A multi-agent system for analyzing surveillance infrastructure using OpenStreetMap data. The system operates completely locally without external APIs and uses LangChain-based agents that create memories of their actions.

Overview

The pipeline consists of two main agents:

  • Scraper Agent: Downloads surveillance data from OpenStreetMap via Overpass API
  • Analyzer Agent: Enriches data using local LLM analysis and generates visualizations

Key Features:

  • Local LLM processing (no external APIs)
  • Persistent agent memory with SQLite
  • Multiple analysis scenarios (basic, full, quick, report, mapping)
  • Rich CLI interface with progress tracking
  • Automatic caching to avoid re-downloading data
  • Comprehensive visualizations (heatmaps, hotspots, charts)

Installation

Prerequisites

  • Python 3.11
  • uv package manager

Install Python 3.11

  • For macOS
  • For Ubuntu
    • You can utilize the Deadsnakes PPA.

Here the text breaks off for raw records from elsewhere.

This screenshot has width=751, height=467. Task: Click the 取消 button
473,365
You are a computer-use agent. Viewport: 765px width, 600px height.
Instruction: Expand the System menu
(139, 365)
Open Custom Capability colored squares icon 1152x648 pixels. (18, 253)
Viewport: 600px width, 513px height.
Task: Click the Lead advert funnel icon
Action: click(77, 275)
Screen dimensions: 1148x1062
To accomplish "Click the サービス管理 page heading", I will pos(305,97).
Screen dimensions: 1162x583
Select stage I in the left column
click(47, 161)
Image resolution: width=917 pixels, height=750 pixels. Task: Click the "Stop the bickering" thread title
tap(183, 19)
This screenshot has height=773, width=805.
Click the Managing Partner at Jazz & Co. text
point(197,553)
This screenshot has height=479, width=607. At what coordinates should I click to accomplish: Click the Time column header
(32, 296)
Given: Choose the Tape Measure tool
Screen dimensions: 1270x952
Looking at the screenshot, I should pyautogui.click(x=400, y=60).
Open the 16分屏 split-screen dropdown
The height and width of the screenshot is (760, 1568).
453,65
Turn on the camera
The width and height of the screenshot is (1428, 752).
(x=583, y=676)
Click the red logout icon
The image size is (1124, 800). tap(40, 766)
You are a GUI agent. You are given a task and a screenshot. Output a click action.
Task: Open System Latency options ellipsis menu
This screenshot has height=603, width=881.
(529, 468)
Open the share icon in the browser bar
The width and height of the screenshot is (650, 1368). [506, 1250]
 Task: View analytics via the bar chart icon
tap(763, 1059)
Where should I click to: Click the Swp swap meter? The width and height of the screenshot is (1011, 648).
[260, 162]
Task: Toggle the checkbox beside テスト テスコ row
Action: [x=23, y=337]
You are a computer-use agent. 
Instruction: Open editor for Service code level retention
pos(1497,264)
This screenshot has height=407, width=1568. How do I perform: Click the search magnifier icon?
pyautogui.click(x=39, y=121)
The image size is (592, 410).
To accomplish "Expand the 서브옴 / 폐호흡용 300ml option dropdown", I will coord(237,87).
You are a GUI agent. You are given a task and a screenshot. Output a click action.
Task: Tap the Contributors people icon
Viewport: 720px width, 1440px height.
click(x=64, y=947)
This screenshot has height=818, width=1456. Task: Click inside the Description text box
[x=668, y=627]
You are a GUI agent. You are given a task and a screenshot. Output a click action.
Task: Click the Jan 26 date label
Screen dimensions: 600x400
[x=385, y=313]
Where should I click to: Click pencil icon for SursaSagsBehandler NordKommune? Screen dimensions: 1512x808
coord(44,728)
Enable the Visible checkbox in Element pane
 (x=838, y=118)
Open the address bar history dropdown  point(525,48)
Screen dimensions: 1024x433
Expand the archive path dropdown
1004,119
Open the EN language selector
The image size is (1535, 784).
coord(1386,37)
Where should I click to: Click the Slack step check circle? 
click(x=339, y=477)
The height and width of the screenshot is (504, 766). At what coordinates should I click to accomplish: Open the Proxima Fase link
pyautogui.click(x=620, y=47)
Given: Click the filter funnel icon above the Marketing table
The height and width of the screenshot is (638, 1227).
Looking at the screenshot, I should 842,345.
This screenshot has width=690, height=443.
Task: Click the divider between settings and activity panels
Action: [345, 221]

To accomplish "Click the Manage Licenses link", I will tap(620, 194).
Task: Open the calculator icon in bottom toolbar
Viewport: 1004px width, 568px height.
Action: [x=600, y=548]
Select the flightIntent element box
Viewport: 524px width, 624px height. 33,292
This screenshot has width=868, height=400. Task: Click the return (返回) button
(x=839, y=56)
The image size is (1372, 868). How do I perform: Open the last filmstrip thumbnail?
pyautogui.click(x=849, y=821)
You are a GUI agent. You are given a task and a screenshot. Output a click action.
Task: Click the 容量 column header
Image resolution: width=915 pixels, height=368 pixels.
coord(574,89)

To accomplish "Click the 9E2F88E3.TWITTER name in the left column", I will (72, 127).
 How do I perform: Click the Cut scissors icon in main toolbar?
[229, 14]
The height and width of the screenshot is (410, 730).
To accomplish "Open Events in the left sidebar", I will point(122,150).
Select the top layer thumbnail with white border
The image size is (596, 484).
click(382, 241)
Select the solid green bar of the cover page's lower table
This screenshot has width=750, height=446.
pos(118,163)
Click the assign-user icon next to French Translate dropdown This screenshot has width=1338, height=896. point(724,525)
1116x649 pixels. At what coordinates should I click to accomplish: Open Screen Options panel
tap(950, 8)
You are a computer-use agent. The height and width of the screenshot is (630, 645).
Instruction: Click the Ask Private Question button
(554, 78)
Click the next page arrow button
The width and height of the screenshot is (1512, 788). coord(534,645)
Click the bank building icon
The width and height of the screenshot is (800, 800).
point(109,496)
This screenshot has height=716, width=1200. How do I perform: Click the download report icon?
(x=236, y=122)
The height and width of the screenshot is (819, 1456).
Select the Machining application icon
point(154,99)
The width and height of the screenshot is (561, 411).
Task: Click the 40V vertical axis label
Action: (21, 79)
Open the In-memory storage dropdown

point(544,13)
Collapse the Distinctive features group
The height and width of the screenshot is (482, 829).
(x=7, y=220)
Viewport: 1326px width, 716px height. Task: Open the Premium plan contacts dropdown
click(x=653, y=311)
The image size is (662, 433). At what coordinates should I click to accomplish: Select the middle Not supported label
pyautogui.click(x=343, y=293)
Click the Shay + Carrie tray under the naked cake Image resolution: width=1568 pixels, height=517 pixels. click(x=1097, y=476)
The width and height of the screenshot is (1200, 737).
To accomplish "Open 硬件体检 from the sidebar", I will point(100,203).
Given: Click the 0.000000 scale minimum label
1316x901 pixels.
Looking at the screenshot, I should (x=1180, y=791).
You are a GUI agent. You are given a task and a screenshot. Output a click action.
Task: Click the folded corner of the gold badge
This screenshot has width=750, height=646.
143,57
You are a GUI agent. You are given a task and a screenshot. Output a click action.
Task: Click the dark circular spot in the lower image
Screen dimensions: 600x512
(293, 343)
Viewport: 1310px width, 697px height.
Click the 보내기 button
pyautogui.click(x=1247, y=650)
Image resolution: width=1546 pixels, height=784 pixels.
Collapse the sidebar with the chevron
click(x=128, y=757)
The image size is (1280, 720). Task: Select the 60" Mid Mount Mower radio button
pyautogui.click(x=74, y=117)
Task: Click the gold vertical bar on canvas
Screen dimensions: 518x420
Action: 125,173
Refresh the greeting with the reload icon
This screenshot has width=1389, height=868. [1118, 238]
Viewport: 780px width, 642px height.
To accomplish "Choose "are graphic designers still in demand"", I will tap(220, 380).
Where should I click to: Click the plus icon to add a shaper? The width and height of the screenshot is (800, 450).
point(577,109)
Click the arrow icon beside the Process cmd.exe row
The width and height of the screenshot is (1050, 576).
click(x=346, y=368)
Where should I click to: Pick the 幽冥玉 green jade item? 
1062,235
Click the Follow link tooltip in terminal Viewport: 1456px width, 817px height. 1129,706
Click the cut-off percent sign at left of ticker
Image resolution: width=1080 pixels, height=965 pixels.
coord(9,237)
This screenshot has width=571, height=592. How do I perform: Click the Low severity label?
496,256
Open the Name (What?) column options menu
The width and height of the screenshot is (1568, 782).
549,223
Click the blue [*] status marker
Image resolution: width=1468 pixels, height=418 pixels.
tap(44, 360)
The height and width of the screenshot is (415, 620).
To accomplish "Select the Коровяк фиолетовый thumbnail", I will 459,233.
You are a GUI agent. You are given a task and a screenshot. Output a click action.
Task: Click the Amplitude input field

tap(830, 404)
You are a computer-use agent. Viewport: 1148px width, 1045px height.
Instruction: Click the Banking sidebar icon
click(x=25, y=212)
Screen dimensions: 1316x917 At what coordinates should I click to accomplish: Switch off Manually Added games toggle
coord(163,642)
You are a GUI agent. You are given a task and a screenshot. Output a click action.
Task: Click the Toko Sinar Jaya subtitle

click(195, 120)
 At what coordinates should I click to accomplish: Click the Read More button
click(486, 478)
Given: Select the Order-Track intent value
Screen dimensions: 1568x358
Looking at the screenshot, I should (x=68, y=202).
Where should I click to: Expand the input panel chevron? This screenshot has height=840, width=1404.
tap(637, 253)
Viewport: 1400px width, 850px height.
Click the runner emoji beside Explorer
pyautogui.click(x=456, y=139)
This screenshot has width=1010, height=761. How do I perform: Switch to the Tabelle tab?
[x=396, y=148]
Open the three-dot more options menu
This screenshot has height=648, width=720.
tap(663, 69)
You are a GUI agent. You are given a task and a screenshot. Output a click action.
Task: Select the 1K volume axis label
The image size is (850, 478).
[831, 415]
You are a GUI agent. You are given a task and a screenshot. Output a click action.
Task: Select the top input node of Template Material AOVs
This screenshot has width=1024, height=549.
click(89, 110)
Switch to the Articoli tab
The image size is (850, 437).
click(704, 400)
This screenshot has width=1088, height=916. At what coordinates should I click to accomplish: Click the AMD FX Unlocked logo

      sudo add-apt-repository ppa:deadsnakes/ppa
      
    • Update the package list.

      sudo apt update
      
    • Install Python 3.11.

      sudo apt install python3.11
      
    • Verify the installation.

      python3.11 --version
      

Install uv

curl -LsSf https://astral.sh/uv/install.sh | sh

Create and activate virtual environment

uv venv --python 3.11
source .venv/bin/activate

Add dependencies:

uv add name-of-dependency

Synchronize dependencies

uv sync

Testing:

In order to run the tests from the root project run:

bash ./local_test_pipeline.sh

Code formatting

This project uses .pre-commit hooks to ensure universal code formatting.

To install these use:

pre-commit install

Ollama client

The application uses Ollama for interacting with LLMs locally.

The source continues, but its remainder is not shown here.